= What the task asks =
Please transcribe every row below word for word, changing nothing in any of them.
* START Working data *
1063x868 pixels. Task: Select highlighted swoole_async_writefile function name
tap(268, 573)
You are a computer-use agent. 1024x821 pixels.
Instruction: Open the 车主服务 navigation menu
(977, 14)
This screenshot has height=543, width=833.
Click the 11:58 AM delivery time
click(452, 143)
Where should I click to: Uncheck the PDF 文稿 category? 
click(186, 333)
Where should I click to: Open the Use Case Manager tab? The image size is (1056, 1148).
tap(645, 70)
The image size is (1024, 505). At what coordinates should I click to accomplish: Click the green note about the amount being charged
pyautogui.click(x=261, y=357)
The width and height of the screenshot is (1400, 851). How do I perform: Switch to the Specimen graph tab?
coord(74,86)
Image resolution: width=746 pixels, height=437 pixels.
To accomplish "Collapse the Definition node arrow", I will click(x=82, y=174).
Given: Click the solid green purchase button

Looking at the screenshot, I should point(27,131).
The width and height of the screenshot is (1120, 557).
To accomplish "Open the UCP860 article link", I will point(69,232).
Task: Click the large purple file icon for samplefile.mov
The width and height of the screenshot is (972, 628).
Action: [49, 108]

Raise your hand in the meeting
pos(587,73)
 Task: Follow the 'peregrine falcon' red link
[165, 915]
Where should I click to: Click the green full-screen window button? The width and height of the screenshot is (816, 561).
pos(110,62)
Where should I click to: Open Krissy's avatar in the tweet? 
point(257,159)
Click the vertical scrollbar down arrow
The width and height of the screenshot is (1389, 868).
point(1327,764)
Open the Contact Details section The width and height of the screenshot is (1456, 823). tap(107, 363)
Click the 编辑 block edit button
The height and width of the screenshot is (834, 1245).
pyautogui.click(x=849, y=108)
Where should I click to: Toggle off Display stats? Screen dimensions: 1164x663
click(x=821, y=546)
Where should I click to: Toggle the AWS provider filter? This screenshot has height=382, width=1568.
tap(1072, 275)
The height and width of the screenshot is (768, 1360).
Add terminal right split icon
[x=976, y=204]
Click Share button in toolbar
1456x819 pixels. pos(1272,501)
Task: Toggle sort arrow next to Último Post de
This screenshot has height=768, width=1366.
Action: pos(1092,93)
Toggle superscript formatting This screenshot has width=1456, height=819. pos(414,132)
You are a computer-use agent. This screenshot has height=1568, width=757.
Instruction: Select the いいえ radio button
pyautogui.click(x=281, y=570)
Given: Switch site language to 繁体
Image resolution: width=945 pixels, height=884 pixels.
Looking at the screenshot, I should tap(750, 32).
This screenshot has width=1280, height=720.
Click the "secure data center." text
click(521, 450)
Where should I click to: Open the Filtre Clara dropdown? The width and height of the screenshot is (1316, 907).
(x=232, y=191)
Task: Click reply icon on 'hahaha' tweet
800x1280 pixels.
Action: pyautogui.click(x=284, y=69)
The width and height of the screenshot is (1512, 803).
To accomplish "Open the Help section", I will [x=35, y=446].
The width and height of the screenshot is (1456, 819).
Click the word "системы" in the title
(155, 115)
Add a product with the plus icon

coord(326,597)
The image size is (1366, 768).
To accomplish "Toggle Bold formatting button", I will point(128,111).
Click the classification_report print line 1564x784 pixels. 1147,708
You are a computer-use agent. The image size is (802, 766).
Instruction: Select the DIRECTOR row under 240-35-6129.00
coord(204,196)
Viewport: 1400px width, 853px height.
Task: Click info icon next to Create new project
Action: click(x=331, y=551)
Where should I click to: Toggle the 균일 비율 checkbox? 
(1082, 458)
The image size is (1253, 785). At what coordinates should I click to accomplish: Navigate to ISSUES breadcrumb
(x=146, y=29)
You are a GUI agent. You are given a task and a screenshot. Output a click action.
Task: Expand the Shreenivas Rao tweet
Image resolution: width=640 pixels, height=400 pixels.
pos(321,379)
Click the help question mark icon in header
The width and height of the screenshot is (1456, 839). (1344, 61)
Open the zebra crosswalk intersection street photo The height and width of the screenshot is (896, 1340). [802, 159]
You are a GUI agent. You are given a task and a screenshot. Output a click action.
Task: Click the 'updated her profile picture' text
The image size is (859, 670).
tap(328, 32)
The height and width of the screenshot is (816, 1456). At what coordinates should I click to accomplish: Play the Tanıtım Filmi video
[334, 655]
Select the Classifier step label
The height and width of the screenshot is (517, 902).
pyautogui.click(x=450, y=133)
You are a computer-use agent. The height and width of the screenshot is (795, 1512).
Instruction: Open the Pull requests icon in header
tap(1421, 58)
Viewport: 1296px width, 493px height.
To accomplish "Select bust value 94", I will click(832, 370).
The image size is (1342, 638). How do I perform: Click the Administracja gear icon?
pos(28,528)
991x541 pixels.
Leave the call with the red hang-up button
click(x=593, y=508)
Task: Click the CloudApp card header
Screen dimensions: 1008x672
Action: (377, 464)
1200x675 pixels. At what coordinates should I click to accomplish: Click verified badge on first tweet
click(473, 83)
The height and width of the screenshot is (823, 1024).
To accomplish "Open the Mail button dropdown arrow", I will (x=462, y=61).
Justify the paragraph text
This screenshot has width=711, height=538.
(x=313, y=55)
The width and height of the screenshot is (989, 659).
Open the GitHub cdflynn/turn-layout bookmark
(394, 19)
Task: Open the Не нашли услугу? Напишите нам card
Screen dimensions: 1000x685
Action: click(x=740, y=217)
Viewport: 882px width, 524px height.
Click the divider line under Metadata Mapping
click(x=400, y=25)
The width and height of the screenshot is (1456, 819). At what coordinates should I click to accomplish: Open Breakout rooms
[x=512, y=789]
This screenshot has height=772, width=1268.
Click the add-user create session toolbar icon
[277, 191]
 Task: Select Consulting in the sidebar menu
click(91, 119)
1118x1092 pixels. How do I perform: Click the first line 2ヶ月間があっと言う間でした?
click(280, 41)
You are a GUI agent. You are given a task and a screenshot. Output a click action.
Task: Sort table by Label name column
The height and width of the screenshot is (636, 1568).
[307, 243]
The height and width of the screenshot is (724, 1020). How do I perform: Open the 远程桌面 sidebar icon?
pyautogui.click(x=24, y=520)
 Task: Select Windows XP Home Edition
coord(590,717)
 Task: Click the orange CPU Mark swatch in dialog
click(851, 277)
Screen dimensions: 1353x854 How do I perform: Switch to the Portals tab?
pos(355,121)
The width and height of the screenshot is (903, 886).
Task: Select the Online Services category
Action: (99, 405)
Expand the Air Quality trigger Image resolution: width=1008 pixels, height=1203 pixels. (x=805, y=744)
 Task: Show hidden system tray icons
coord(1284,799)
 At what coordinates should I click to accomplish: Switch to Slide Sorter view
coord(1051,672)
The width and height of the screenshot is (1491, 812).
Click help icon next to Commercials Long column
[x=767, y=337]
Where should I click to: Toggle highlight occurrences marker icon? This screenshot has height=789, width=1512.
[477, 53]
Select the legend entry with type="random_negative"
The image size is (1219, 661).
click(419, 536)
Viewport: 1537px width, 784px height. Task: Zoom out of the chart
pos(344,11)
* END Working data *
= Written solution =
1063x868 pixels. Task: Select highlighted swoole_async_writefile function name
tap(268, 573)
You are a computer-use agent. 1024x821 pixels.
Instruction: Open the 车主服务 navigation menu
(977, 14)
This screenshot has height=543, width=833.
Click the 11:58 AM delivery time
click(452, 143)
Where should I click to: Uncheck the PDF 文稿 category? 
click(186, 333)
Where should I click to: Open the Use Case Manager tab? The image size is (1056, 1148).
tap(645, 70)
The image size is (1024, 505). At what coordinates should I click to accomplish: Click the green note about the amount being charged
pyautogui.click(x=261, y=357)
The width and height of the screenshot is (1400, 851). How do I perform: Switch to the Specimen graph tab?
coord(74,86)
Image resolution: width=746 pixels, height=437 pixels.
To accomplish "Collapse the Definition node arrow", I will click(x=82, y=174).
Given: Click the solid green purchase button

Looking at the screenshot, I should point(27,131).
The width and height of the screenshot is (1120, 557).
To accomplish "Open the UCP860 article link", I will point(69,232).
Task: Click the large purple file icon for samplefile.mov
The width and height of the screenshot is (972, 628).
Action: [49, 108]

Raise your hand in the meeting
pos(587,73)
 Task: Follow the 'peregrine falcon' red link
[165, 915]
Where should I click to: Click the green full-screen window button? The width and height of the screenshot is (816, 561).
pos(110,62)
Where should I click to: Open Krissy's avatar in the tweet? 
point(257,159)
Click the vertical scrollbar down arrow
The width and height of the screenshot is (1389, 868).
point(1327,764)
Open the Contact Details section The width and height of the screenshot is (1456, 823). tap(107, 363)
Click the 编辑 block edit button
The height and width of the screenshot is (834, 1245).
pyautogui.click(x=849, y=108)
Where should I click to: Toggle off Display stats? Screen dimensions: 1164x663
click(x=821, y=546)
Where should I click to: Toggle the AWS provider filter? This screenshot has height=382, width=1568.
tap(1072, 275)
The height and width of the screenshot is (768, 1360).
Add terminal right split icon
[x=976, y=204]
Click Share button in toolbar
1456x819 pixels. pos(1272,501)
Task: Toggle sort arrow next to Último Post de
This screenshot has height=768, width=1366.
Action: pos(1092,93)
Toggle superscript formatting This screenshot has width=1456, height=819. pos(414,132)
You are a computer-use agent. This screenshot has height=1568, width=757.
Instruction: Select the いいえ radio button
pyautogui.click(x=281, y=570)
Given: Switch site language to 繁体
Image resolution: width=945 pixels, height=884 pixels.
Looking at the screenshot, I should tap(750, 32).
This screenshot has width=1280, height=720.
Click the "secure data center." text
click(521, 450)
Where should I click to: Open the Filtre Clara dropdown? The width and height of the screenshot is (1316, 907).
(x=232, y=191)
Task: Click reply icon on 'hahaha' tweet
800x1280 pixels.
Action: pyautogui.click(x=284, y=69)
The width and height of the screenshot is (1512, 803).
To accomplish "Open the Help section", I will [x=35, y=446].
The width and height of the screenshot is (1456, 819).
Click the word "системы" in the title
(155, 115)
Add a product with the plus icon

coord(326,597)
The image size is (1366, 768).
To accomplish "Toggle Bold formatting button", I will point(128,111).
Click the classification_report print line 1564x784 pixels. 1147,708
You are a computer-use agent. The image size is (802, 766).
Instruction: Select the DIRECTOR row under 240-35-6129.00
coord(204,196)
Viewport: 1400px width, 853px height.
Task: Click info icon next to Create new project
Action: click(x=331, y=551)
Where should I click to: Toggle the 균일 비율 checkbox? 
(1082, 458)
The image size is (1253, 785). At what coordinates should I click to accomplish: Navigate to ISSUES breadcrumb
(x=146, y=29)
You are a GUI agent. You are given a task and a screenshot. Output a click action.
Task: Expand the Shreenivas Rao tweet
Image resolution: width=640 pixels, height=400 pixels.
pos(321,379)
Click the help question mark icon in header
The width and height of the screenshot is (1456, 839). (1344, 61)
Open the zebra crosswalk intersection street photo The height and width of the screenshot is (896, 1340). [802, 159]
You are a GUI agent. You are given a task and a screenshot. Output a click action.
Task: Click the 'updated her profile picture' text
The image size is (859, 670).
tap(328, 32)
The height and width of the screenshot is (816, 1456). At what coordinates should I click to accomplish: Play the Tanıtım Filmi video
[334, 655]
Select the Classifier step label
The height and width of the screenshot is (517, 902).
pyautogui.click(x=450, y=133)
You are a computer-use agent. The height and width of the screenshot is (795, 1512).
Instruction: Open the Pull requests icon in header
tap(1421, 58)
Viewport: 1296px width, 493px height.
To accomplish "Select bust value 94", I will click(832, 370).
The image size is (1342, 638). How do I perform: Click the Administracja gear icon?
pos(28,528)
991x541 pixels.
Leave the call with the red hang-up button
click(x=593, y=508)
Task: Click the CloudApp card header
Screen dimensions: 1008x672
Action: (377, 464)
1200x675 pixels. At what coordinates should I click to accomplish: Click verified badge on first tweet
click(473, 83)
The height and width of the screenshot is (823, 1024).
To accomplish "Open the Mail button dropdown arrow", I will (x=462, y=61).
Justify the paragraph text
This screenshot has width=711, height=538.
(x=313, y=55)
The width and height of the screenshot is (989, 659).
Open the GitHub cdflynn/turn-layout bookmark
(394, 19)
Task: Open the Не нашли услугу? Напишите нам card
Screen dimensions: 1000x685
Action: click(x=740, y=217)
Viewport: 882px width, 524px height.
Click the divider line under Metadata Mapping
click(x=400, y=25)
The width and height of the screenshot is (1456, 819). At what coordinates should I click to accomplish: Open Breakout rooms
[x=512, y=789]
This screenshot has height=772, width=1268.
Click the add-user create session toolbar icon
[277, 191]
 Task: Select Consulting in the sidebar menu
click(91, 119)
1118x1092 pixels. How do I perform: Click the first line 2ヶ月間があっと言う間でした?
click(280, 41)
You are a GUI agent. You are given a task and a screenshot. Output a click action.
Task: Sort table by Label name column
The height and width of the screenshot is (636, 1568).
[307, 243]
The height and width of the screenshot is (724, 1020). How do I perform: Open the 远程桌面 sidebar icon?
pyautogui.click(x=24, y=520)
 Task: Select Windows XP Home Edition
coord(590,717)
 Task: Click the orange CPU Mark swatch in dialog
click(851, 277)
Screen dimensions: 1353x854 How do I perform: Switch to the Portals tab?
pos(355,121)
The width and height of the screenshot is (903, 886).
Task: Select the Online Services category
Action: (99, 405)
Expand the Air Quality trigger Image resolution: width=1008 pixels, height=1203 pixels. (x=805, y=744)
 Task: Show hidden system tray icons
coord(1284,799)
 At what coordinates should I click to accomplish: Switch to Slide Sorter view
coord(1051,672)
The width and height of the screenshot is (1491, 812).
Click help icon next to Commercials Long column
[x=767, y=337]
Where should I click to: Toggle highlight occurrences marker icon? This screenshot has height=789, width=1512.
[477, 53]
Select the legend entry with type="random_negative"
The image size is (1219, 661).
click(419, 536)
Viewport: 1537px width, 784px height. Task: Zoom out of the chart
pos(344,11)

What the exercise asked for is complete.